In Adcor Industries v. Beretta U.S.A. Corp., a Maryland jury found that Beretta breached an NDA after retaining proprietary information about a firearms project and awarded $20 million. The trial court vacated the verdict entirely, reducing the award to $1 in nominal damages, because Adcor could not prove the breach caused any actual financial harm. The Maryland Court of Special Appeals affirmed that reduction in 2021, ruling that disgorgement of the breaching party’s gains is not an available remedy for breach of contract under Maryland law.25Lerch Early. Breached NDA Renders a $20 Million Verdict but Only a $1 Judgment
Similarly, in Elation Systems Inc. v. Fenn Bridge LLC, a California jury found that a software developer breached his NDA by using confidential information to build competing software, awarding $10,000. The trial judge set the award aside for lack of evidence that the employer had actually lost any business because of the breach.
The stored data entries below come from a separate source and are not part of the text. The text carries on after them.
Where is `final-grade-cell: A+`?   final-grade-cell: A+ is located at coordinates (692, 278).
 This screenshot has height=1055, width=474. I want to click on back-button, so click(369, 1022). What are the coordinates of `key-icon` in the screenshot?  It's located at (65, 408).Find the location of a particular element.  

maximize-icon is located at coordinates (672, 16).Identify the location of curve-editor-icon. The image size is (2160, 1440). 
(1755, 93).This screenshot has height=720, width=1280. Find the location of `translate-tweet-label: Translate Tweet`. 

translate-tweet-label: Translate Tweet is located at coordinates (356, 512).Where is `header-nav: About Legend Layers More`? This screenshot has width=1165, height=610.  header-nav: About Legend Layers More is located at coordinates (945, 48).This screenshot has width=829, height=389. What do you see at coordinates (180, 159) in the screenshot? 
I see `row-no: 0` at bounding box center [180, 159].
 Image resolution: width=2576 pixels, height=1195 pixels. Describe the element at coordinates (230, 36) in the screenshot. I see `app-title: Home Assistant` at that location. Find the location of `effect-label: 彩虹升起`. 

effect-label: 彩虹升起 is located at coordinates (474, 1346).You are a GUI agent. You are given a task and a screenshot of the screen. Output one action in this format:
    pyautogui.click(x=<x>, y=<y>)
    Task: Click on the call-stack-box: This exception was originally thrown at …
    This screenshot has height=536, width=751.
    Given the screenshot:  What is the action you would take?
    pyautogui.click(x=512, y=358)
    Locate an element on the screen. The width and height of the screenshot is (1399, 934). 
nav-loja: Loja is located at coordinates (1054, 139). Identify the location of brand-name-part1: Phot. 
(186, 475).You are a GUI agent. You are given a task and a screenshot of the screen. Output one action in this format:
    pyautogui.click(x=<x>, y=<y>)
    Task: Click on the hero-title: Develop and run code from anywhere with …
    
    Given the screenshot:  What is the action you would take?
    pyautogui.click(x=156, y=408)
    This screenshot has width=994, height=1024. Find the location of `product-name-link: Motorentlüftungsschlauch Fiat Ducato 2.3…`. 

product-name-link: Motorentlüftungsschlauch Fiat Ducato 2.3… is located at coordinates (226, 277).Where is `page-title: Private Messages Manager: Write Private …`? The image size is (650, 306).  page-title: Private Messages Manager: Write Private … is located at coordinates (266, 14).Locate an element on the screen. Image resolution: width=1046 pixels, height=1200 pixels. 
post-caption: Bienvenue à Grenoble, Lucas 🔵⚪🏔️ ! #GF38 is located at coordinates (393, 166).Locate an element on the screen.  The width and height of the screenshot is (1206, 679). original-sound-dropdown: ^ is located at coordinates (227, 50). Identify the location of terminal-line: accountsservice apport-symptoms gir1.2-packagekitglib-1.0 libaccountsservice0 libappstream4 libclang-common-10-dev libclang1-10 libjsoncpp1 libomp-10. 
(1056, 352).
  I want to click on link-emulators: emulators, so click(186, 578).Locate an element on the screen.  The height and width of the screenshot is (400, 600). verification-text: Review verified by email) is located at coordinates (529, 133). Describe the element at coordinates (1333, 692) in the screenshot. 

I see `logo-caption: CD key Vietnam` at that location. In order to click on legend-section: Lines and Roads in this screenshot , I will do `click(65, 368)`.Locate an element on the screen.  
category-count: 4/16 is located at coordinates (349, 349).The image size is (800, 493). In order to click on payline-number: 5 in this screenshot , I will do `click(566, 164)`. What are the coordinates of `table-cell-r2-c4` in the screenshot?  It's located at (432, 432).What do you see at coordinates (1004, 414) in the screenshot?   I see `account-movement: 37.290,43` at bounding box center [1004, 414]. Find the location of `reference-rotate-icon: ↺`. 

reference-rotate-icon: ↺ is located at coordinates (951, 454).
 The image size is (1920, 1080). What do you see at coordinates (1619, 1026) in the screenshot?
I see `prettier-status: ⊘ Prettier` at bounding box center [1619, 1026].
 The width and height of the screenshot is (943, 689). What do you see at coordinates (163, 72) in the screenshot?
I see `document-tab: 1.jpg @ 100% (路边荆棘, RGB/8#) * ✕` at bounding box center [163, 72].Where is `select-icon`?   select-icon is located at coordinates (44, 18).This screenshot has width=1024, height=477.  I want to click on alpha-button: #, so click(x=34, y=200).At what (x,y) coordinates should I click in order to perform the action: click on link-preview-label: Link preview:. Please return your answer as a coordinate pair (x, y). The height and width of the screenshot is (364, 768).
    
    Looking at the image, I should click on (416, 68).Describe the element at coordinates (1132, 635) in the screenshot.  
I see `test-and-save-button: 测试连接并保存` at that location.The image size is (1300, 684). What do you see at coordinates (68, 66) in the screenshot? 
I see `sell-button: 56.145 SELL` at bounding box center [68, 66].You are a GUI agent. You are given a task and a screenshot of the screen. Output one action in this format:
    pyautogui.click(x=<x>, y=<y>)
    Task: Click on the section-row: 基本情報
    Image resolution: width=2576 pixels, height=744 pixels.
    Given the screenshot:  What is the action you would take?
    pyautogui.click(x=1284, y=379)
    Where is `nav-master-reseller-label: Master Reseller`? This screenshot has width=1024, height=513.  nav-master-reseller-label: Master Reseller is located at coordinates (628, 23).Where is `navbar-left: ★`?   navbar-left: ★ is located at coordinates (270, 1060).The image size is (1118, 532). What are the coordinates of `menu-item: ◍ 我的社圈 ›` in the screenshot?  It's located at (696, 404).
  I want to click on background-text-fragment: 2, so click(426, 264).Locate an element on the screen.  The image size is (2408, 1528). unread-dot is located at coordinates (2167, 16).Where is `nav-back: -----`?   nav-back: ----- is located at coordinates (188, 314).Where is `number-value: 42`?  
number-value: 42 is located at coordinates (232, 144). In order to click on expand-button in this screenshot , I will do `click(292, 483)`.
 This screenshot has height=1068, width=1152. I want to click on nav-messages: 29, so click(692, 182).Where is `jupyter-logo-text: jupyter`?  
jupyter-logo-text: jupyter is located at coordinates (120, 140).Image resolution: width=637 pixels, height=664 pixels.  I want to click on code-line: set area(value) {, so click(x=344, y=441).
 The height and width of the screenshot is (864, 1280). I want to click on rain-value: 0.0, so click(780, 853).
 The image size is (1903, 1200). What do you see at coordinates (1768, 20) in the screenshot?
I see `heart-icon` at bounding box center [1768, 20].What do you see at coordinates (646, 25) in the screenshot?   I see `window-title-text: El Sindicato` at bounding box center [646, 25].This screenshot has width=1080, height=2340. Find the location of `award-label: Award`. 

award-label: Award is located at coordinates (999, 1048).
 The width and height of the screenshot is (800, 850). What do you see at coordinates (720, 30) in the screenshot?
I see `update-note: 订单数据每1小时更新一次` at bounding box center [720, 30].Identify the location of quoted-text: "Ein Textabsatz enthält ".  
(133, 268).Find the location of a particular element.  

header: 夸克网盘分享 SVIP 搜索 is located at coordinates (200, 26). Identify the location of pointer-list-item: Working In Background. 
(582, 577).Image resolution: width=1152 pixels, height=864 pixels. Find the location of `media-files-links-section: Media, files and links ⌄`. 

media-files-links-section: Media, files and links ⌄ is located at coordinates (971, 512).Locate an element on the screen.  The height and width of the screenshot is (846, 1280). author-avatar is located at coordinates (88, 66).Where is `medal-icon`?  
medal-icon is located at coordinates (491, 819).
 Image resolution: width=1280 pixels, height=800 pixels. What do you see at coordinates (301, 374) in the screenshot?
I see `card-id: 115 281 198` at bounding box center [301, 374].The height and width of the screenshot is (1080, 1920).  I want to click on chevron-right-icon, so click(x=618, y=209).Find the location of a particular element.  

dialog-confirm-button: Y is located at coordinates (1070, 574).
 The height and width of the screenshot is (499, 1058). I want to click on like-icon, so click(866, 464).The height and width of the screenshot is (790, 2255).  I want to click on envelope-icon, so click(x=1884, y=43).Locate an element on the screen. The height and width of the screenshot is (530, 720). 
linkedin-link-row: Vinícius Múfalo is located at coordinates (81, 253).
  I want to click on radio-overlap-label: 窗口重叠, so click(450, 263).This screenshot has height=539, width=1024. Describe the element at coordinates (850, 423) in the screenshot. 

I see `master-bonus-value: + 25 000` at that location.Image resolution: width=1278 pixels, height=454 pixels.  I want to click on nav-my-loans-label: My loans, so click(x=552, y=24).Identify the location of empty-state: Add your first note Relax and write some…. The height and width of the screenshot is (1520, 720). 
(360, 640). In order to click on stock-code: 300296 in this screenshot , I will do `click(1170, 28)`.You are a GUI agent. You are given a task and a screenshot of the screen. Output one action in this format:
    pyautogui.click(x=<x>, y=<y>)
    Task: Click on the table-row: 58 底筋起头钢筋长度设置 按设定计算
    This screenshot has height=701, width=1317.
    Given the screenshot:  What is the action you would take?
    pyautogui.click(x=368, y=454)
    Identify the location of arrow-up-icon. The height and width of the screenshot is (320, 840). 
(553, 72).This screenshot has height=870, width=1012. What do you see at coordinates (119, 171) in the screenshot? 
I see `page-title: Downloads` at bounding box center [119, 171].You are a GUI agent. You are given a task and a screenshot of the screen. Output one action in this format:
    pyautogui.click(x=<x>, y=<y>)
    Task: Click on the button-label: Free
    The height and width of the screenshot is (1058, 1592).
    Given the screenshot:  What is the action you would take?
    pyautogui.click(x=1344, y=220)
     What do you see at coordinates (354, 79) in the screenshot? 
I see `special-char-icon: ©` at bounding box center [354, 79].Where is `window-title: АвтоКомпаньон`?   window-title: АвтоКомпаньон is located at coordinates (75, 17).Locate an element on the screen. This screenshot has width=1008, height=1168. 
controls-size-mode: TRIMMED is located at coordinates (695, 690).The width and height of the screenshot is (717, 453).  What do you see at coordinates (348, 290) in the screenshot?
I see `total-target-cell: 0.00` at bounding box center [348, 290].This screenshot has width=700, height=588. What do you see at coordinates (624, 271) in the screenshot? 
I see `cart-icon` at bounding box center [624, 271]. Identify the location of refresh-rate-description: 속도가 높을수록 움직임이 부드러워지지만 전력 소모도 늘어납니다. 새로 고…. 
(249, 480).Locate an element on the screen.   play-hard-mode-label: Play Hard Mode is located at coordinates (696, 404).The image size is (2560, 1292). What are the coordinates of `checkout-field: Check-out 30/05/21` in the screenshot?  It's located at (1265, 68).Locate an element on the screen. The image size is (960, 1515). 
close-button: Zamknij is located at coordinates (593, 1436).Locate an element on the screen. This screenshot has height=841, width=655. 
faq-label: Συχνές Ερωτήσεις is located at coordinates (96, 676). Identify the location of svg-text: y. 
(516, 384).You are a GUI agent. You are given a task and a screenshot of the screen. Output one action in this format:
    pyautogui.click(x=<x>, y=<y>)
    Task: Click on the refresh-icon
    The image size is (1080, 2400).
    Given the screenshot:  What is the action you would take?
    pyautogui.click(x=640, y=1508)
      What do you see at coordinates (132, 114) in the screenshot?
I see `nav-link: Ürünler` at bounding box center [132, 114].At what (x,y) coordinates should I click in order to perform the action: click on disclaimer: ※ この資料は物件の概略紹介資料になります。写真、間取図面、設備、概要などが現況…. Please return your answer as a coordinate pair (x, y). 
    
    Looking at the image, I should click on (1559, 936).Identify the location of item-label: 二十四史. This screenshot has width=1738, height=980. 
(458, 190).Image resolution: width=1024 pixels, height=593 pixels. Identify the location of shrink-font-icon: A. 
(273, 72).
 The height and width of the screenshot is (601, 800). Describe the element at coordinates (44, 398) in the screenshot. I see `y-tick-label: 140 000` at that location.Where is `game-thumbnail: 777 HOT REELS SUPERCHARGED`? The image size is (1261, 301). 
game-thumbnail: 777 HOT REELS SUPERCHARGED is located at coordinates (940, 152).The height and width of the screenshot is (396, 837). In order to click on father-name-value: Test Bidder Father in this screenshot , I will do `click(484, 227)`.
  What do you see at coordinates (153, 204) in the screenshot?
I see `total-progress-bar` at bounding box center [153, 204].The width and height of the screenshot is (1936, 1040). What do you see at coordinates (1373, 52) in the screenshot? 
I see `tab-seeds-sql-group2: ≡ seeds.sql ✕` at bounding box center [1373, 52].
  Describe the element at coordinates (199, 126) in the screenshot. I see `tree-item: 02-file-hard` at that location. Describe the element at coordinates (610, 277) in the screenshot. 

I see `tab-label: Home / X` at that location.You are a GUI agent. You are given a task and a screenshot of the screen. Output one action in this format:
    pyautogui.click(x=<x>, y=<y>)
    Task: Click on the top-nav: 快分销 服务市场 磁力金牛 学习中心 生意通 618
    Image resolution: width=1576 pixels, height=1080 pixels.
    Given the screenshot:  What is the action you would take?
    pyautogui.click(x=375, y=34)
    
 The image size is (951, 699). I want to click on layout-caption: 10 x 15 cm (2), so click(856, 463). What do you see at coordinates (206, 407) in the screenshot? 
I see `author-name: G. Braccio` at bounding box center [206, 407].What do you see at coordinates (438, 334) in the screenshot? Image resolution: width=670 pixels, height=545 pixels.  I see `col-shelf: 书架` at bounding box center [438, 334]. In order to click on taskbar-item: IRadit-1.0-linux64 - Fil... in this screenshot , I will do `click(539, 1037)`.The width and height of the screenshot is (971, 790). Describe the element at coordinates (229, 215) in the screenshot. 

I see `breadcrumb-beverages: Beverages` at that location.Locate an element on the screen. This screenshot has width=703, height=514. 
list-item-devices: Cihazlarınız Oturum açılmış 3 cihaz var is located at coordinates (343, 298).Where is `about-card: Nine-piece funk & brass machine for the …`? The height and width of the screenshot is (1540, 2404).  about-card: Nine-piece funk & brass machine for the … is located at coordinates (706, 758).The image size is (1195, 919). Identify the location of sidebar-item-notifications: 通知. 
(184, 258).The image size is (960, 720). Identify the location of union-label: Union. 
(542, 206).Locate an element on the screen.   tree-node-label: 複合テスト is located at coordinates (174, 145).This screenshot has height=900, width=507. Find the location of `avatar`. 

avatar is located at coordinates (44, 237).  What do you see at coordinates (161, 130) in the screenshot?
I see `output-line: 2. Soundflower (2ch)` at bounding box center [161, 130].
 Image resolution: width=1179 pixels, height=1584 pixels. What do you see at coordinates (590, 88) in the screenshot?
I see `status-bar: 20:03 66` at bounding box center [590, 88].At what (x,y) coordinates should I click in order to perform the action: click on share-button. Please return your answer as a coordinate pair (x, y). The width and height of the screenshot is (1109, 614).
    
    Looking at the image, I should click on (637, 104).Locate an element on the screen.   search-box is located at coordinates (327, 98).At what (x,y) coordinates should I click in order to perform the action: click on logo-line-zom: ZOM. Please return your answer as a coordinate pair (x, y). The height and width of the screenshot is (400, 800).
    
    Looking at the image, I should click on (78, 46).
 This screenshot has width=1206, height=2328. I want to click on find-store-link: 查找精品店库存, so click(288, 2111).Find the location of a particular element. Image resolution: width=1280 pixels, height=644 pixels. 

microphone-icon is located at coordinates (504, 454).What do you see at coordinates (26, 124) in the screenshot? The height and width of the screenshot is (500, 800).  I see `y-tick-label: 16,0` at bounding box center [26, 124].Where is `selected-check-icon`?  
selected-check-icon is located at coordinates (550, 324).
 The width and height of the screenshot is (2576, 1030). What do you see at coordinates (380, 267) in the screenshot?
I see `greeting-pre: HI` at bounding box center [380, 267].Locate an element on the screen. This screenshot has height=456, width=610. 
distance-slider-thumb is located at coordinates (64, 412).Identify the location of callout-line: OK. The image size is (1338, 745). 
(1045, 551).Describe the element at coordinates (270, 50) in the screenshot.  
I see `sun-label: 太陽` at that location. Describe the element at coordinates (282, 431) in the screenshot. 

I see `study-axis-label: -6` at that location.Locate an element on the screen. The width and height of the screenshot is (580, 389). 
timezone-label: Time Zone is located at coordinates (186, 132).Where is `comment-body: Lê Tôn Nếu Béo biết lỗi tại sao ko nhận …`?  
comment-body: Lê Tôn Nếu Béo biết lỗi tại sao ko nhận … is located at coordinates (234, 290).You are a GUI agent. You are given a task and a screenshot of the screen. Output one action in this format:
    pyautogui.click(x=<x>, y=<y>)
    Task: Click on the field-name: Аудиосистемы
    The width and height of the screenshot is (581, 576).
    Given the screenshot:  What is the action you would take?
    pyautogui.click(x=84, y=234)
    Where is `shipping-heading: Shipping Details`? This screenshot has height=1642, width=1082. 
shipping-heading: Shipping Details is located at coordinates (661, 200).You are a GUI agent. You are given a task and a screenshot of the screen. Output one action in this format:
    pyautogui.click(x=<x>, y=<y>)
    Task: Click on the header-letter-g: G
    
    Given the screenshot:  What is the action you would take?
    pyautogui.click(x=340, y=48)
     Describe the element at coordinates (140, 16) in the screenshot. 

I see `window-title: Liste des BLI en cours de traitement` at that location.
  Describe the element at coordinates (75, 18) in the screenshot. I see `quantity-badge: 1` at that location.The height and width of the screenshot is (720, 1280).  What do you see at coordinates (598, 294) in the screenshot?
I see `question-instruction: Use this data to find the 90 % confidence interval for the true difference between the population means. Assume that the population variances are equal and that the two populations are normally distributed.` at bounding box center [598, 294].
The California appellate court agreed, holding the employer was entitled to only nominal damages. The court noted the employer could still pursue an injunction to stop the developer from using the information going forward.26SHRM. Company Entitled to Nominal Damages for Former Employee’s NDA Breach
The pattern in these cases is consistent: proving that someone broke a promise of confidentiality is one thing, but proving that the breach caused a specific, quantifiable financial loss is quite another. That reality shapes how both sides approach NDA disputes, often making the threat of enforcement more powerful than enforcement itself.